Dolan family loses bid to take Cablevision private
The Dolan family, which built Cablevision Systems Corp. into one of the most successful cable TV providers in the country, is going to have to keep dealing with public stockholders for the foreseeable future.
Shareholders on Wednesday rejected a $10.6-billion bid from the Dolans to take Cablevision private, clearly seeing the company as more valuable than the price the Dolans had agreed to pay. Cablevision has 3 million cable customers in the New York area and owns Madison Square Garden and the New York Knicks.
James Dolan, Cablevision’s chief executive, announced the results of the vote at a special shareholder meeting at the company’s headquarters on New York’s Long Island.
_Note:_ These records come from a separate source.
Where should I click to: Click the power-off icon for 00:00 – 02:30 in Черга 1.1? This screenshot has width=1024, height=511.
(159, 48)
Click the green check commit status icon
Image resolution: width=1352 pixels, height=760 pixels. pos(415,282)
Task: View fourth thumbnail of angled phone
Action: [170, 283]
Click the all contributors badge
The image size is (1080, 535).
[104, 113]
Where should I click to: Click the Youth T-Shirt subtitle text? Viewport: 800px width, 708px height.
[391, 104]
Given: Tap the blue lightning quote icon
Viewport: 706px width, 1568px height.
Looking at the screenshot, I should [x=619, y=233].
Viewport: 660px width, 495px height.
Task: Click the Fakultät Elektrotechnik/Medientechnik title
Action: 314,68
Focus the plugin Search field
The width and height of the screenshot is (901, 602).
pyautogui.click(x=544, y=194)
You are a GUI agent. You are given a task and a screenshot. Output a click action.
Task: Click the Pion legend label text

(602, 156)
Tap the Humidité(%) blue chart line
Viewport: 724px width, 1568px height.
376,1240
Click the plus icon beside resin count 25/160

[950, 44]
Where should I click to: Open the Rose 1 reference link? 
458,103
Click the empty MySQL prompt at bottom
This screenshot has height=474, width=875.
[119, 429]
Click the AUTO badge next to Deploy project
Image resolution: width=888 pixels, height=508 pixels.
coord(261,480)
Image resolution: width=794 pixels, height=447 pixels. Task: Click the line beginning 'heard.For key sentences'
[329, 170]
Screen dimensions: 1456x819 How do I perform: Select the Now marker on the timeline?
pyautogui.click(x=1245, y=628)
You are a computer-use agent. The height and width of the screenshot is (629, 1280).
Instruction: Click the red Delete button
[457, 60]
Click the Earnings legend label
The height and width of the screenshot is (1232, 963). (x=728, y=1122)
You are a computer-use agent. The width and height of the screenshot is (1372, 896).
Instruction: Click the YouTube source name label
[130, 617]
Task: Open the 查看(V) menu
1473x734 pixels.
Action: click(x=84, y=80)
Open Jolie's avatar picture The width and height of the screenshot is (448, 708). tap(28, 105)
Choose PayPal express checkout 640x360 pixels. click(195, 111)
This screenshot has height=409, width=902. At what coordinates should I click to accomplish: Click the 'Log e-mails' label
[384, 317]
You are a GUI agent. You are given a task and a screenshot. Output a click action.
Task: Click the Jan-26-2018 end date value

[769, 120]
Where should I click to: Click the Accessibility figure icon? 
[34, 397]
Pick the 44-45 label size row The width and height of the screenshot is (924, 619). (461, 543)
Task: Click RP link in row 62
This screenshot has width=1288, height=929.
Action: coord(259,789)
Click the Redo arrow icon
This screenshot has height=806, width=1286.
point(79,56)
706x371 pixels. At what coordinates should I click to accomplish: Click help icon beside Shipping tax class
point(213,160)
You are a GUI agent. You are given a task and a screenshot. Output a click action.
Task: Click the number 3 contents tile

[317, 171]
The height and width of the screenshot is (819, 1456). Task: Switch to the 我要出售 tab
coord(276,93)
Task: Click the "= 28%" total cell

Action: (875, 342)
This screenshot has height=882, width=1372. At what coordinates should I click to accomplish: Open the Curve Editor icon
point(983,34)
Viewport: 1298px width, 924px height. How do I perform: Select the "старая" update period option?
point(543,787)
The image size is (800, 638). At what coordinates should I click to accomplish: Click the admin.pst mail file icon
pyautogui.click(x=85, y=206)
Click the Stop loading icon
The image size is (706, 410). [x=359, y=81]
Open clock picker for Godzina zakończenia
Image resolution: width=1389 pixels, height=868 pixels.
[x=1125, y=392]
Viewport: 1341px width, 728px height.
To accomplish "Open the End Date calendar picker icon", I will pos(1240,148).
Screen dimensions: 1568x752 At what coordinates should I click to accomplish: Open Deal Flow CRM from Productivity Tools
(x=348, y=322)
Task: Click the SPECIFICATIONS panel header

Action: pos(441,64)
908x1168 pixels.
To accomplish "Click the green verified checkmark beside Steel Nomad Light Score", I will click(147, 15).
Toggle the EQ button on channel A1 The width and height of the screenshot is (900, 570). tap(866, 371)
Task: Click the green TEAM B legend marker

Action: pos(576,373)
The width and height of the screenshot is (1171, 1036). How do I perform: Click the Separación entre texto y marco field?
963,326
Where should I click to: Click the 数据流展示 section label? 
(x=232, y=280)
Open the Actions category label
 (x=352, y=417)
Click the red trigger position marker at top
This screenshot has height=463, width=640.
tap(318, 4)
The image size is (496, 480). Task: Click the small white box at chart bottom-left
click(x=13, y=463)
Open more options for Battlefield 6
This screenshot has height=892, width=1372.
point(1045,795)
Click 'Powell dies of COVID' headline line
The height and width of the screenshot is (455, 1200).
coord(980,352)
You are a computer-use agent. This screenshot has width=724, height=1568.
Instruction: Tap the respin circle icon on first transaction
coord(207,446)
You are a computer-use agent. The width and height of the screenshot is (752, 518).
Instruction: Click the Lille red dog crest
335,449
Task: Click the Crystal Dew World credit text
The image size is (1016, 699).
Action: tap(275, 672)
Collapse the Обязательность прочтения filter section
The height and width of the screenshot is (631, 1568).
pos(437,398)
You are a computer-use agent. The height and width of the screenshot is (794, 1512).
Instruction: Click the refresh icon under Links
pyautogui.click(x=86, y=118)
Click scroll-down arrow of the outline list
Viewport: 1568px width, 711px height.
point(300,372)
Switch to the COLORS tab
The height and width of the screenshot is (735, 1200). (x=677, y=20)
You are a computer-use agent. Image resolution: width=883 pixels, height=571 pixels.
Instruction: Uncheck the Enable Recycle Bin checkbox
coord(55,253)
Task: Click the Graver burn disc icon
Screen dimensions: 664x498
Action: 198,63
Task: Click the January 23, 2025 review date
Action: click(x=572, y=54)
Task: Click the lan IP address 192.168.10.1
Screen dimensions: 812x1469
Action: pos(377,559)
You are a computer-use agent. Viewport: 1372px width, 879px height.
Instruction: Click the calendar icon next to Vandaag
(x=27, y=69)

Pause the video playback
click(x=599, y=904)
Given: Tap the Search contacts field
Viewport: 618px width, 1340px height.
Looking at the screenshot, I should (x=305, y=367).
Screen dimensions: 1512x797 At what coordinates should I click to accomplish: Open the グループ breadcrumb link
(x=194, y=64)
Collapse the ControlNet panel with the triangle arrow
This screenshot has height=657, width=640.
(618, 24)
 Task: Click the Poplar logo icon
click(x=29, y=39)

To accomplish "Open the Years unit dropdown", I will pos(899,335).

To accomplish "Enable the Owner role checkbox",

Dolan said the family was disappointed in the outcome but still viewed it as a vote of confidence in the company and its leadership.
On that point, the Dolan family and investors agree. Large Cablevision shareholders, Wall Street analysts and shareholder advisory firms opposed the Dolans’ effort to take the company private.
Ironically, Cablevision’s own success undermined the Dolans’ buyout plans. The company has been a leader in signing up customers for premium services such as high-speed Internet and digital phone.
Craig Moffett, an analyst with Sanford C. Bernstein, called the outcome an “unequivocal vote” that the Dolans’ price of $36.26 a share wasn’t enough. Moffett called the vote “a courageous decision to make for any money manager,” knowing that it was sure to result in a short-term decline in the stock price but was also “a tremendous vote of confidence in the company.”
Cablevision’s shares traded down after news of the vote came out, declining $1.04, or 3.3%, to $30.82 in heavy trading after the immediate guarantee of a $36.26-a-share payout evaporated.